The NOAEL of the tested substance based on a reproduction and developmental toxicity screening study in rats exposed by oral gavage, conducted according to OECD TG 421, was determined to be 1000 mg/kg bw/day.

Effect on fertility: via oral route
Endpoint conclusion:
no adverse effect observed
Dose descriptor:
NOAEL
1 000 mg/kg bw/day
Study duration:
subacute
Species:
rat
Effect on fertility: via inhalation route
Endpoint conclusion:
no study available (further information necessary)
Effect on fertility: via dermal route
Endpoint conclusion:
no study available (further information necessary)
Additional information

The reproductive / developmental toxicity upon repeated oral exposure was examined for a similar substance 03 in a GLP-compliant study performed according to OECD guideline 421 (BASF SE 80R0861/11X403 (2013)). Groups of 11 male and 11 female Wistar rats received the test material by oral gavage (vehicle: water) at dose levels of 0, 100, 300 and 1000 mg/bw/day during a 14-day premating period and during mating (maximally 14 days), gestation and lactation until postnatal day 3. The total exposure duration was at least 4 weeks for male rats and about 7 weeks for female rats.Males were sacrificed after they had been treated for at least 28 days. Dams and pups were sacrificed on day 4 post partum. If birth did not occur on the expected date (day 21 post coitum), the dam was sacrificed on day 25 post coitum.The following endpoints were evaluated to assess general parental toxicity: clinical observations, body weight, food consumption and macroscopic examination. Endpoints to assess reproductive/developmental toxicity included parental fertility and reproductive performance (macroscopic examination, weight of testes and epididymides, histopathological examination of testes, epididymides and ovaries, numbers of corpora lutea and implantation sites, pre-coital time, female fertility index, female conception index, gestation index and length, post-implantation loss) and litter data (numbers and sex of pups, stillbirths, live birhts, postnatal mortality, viability index, gross anomalies, weight gain, macroscopic examination of pups at scheduled termination and pups that died during the study).

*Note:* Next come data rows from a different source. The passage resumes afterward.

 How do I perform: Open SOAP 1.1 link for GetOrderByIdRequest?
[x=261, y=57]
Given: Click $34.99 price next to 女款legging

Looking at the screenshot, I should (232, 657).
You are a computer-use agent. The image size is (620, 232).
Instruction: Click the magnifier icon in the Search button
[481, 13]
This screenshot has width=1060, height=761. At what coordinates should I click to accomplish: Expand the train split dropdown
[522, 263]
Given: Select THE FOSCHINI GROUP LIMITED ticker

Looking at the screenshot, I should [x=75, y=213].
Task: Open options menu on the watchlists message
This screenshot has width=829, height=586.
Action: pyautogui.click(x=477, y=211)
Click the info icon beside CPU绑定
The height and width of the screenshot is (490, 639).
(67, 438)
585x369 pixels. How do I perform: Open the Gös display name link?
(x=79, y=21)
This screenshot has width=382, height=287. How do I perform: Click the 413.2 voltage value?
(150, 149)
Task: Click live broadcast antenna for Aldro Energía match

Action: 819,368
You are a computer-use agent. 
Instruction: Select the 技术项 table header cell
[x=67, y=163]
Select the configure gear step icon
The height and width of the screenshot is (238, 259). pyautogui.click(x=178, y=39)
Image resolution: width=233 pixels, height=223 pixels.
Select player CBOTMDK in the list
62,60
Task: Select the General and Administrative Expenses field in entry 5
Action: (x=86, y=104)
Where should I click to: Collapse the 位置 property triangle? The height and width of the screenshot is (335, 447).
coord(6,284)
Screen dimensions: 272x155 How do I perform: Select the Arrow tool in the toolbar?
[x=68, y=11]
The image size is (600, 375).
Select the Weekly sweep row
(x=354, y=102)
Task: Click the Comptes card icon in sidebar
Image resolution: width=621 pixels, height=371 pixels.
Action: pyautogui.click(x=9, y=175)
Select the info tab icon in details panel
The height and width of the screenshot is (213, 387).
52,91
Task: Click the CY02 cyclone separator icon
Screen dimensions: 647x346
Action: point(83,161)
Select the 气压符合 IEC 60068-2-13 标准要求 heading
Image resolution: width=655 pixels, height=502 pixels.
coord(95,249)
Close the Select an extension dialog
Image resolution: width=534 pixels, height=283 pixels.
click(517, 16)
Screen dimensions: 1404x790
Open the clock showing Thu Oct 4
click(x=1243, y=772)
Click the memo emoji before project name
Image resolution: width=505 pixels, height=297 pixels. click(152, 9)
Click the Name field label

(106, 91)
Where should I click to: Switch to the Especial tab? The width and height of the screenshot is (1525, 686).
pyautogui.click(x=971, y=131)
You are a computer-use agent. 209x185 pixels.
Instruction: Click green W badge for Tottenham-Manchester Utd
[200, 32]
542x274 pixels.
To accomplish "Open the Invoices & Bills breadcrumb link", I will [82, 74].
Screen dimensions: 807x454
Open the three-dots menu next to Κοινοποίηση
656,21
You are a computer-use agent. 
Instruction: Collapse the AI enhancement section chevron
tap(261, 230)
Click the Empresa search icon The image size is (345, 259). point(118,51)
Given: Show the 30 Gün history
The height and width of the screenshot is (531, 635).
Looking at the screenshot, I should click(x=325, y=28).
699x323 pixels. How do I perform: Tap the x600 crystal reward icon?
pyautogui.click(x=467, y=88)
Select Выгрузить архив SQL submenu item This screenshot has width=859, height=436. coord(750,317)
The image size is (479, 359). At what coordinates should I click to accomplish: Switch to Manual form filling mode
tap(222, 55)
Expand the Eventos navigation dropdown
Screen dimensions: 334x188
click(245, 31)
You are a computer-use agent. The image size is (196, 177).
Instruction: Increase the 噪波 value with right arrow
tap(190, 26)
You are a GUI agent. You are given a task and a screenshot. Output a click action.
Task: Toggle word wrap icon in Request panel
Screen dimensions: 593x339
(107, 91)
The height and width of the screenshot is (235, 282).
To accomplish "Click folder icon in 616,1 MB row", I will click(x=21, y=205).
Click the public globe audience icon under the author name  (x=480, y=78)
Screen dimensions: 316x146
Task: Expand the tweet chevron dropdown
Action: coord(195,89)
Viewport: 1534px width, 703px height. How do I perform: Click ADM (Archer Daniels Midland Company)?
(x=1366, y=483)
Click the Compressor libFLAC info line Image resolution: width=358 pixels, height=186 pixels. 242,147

The results showed no treatment-related changes in any of the parameters examined. Based on these results the NOAEL was 1000 mg/kg bw/day.


Short description of key information:
The NOAEL based on a reproduction and developmental toxicity screening study in rats exposed by oral gavage, conducted according to OECD TG 421, was determined to be 1000 mg/kg bw/day

Effects on developmental toxicity

Effect on developmental toxicity: via oral route
Endpoint conclusion:
no study available
Effect on developmental toxicity: via inhalation route
Endpoint conclusion:
no study available
Effect on developmental toxicity: via dermal route
Endpoint conclusion:
no study available

Justification for classification or non-classification

Based on the results of the reproduction and developmental toxicity screening study in rats, the test substance does not need to be classified according to Directive 67/548/EEC and the EU Classification, Labelling and Packaging of Substances and Mixtures (CLP) Regulation (EC) No. 1272/2008.